Genetic polymorphisms of matrix metalloproteinase 12 and 13 genes are implicated in endometriosis progression

• Published in: Human reproduction (Oxford) Vol. 23; no. 5; pp. 1207 - 1213
• Main Authors: Borghese, Bruno, Chiche, Jean-Daniel, Vernerey, Déwi, Chenot, Claire, Mir, Olivier, Bijaoui, Gérard, Bonaiti-Pellié, Catherine, Chapron, Charles
• Format: Journal Article
• Language: English
• Published: Oxford Oxford University Press 01.05.2008; Oxford Publishing Limited (England)

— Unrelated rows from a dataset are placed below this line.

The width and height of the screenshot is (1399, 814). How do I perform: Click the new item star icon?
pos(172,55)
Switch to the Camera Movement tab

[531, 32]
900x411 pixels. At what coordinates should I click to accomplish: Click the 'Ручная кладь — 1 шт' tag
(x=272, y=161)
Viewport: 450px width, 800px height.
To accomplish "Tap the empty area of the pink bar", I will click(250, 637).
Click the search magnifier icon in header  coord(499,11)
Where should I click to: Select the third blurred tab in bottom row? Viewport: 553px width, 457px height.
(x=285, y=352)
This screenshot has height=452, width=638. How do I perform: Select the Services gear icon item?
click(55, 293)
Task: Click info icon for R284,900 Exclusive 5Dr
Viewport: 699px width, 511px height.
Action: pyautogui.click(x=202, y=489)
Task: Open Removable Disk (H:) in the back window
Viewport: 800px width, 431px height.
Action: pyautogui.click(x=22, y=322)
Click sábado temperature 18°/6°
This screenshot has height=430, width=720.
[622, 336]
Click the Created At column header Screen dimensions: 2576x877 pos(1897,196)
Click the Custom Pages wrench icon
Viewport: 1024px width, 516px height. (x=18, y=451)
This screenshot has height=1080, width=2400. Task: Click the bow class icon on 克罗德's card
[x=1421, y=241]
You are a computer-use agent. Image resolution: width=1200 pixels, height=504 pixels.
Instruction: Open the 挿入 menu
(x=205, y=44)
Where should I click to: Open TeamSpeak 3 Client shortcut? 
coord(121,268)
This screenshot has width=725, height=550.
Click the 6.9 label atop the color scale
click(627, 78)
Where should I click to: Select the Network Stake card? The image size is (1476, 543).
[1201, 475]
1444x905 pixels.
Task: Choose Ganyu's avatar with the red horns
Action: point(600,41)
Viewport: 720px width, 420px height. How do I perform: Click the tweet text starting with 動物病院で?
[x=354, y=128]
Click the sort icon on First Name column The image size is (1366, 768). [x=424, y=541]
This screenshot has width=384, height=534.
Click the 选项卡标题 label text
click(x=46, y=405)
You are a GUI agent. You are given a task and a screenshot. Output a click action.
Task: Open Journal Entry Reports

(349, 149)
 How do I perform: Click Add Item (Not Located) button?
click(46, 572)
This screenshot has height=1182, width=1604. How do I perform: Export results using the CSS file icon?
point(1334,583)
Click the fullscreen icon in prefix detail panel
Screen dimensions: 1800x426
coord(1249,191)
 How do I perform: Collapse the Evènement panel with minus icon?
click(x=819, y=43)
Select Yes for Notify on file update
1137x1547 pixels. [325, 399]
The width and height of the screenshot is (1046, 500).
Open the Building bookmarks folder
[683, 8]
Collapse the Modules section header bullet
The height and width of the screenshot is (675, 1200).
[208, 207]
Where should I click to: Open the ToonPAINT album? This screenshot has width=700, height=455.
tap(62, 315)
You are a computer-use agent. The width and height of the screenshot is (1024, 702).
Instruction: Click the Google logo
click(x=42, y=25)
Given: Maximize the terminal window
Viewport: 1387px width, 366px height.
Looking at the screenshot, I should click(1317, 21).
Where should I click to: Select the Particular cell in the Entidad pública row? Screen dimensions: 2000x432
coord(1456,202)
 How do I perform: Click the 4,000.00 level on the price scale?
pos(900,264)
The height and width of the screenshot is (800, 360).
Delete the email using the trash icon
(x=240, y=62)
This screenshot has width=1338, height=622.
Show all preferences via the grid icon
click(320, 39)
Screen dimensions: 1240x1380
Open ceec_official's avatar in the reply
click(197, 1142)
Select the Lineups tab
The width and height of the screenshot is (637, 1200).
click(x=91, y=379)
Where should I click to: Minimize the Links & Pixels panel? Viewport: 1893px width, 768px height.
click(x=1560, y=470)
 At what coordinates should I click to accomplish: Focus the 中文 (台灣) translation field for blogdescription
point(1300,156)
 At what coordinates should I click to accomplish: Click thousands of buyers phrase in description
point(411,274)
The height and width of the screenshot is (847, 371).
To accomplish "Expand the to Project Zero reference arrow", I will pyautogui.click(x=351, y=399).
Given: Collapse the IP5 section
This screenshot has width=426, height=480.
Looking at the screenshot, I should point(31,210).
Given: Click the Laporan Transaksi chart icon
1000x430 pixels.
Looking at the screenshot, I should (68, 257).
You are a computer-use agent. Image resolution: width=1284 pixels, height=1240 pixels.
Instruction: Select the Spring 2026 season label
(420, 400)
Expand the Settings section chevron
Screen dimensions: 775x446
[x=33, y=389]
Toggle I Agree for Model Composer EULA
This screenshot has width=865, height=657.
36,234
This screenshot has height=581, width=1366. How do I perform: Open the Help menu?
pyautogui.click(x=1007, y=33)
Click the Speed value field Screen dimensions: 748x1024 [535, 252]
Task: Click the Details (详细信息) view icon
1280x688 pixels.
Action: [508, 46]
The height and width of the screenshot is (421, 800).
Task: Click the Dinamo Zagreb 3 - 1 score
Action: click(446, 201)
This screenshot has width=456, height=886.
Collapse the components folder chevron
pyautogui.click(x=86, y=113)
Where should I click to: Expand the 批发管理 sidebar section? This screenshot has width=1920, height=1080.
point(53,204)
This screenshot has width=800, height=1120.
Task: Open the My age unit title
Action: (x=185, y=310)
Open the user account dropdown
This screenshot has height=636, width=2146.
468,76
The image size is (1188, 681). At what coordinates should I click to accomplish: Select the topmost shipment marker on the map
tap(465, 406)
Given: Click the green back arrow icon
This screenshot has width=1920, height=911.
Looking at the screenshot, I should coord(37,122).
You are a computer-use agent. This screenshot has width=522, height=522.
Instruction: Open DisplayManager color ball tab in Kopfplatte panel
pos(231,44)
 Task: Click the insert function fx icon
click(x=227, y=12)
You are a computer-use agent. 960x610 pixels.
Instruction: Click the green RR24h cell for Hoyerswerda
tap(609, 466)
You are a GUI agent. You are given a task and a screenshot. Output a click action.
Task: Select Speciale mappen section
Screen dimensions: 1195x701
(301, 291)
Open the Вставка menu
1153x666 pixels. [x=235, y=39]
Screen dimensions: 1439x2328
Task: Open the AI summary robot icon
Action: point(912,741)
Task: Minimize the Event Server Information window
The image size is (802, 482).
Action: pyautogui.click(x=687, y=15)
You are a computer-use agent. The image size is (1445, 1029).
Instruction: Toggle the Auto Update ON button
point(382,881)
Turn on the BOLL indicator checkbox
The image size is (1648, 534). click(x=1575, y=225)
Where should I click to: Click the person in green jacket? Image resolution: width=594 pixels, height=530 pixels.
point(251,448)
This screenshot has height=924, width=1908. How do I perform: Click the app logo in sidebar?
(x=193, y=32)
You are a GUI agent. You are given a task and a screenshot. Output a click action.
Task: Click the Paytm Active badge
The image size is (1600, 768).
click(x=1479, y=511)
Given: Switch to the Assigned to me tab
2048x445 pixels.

• Subjects: Adult; Biological and medical sciences; Case-Control Studies; combination test; Disease Progression; Endometriosis; Endometriosis - genetics; Female; Gene Frequency; genetics; Gynecology. Andrology. Obstetrics; Humans; Linkage Disequilibrium; matrix metalloproteinase; Matrix Metalloproteinase 12 - genetics; Matrix Metalloproteinase 13 - genetics; Medical sciences; polymorphism; Polymorphism, Genetic; Polymorphism, Single Nucleotide; endometriosis; matrix metalloproteinase; polymorphism; genetics; combination test; Enzyme; Endometriosis; Exploration; Metalloendopeptidases; Female genital diseases; Peptidases; Vertebrata; Mammalia; Gene; Test; Uterine diseases; Hydrolases; Genetics; Polymorphism
• ISSN: 0268-1161; 1460-2350
• DOI: 10.1093/humrep/den007

BACKGROUND Matrix metalloproteinases (MMPs) may contribute to endometriosis. We tested whether eight functional polymorphisms of these genes could modify the risk of endometriosis. METHODS In this case–control study, 227 endometriosis and 241 controls were genotyped for MMP1 –1607 1G/2G, MMP2 –1575 G/A (MMP2.1), –1306 C/T (MMP2.2), MMP3 –1612 5A/6A, MMP7 –153 C/T (MMP7.1), –181 A/G (MMP7.2), MMP12 –82 A/G and MMP13–77 A/G. Association between MMP genotypes and superficial (SUP), deep infiltrating (DIE) and endometriomas (OMA) was tested for each polymorphism separately, using unconditional logistic regression and then for combined genotypes, using the combination test. RESULTS When considering all cases, MMP2 polymorphisms were found to be significant, mainly due to DIE (P = 0.023). A small difference between SUP and controls was found for MMP7.2 (P = 0.032) and MMP12 (P = 0.035), in the absence of correction for multiple testing. Using the combination test, the best association when comparing SUP with controls was obtained for MMP12–MMP13 (P = 0.004) for the combined genotype A/G–A/A (odds ratio = 27.60, 95% confidence interval: 2.80–272.40). CONCLUSIONS These data show a potential role for MMP12 –82 A/G and MMP13 –77 A/G combined polymorphisms in superficial endometriosis. As no association was found with deep infiltrating endometriosis, this combination of polymorphisms might protect from a more in-depth penetration of tissues.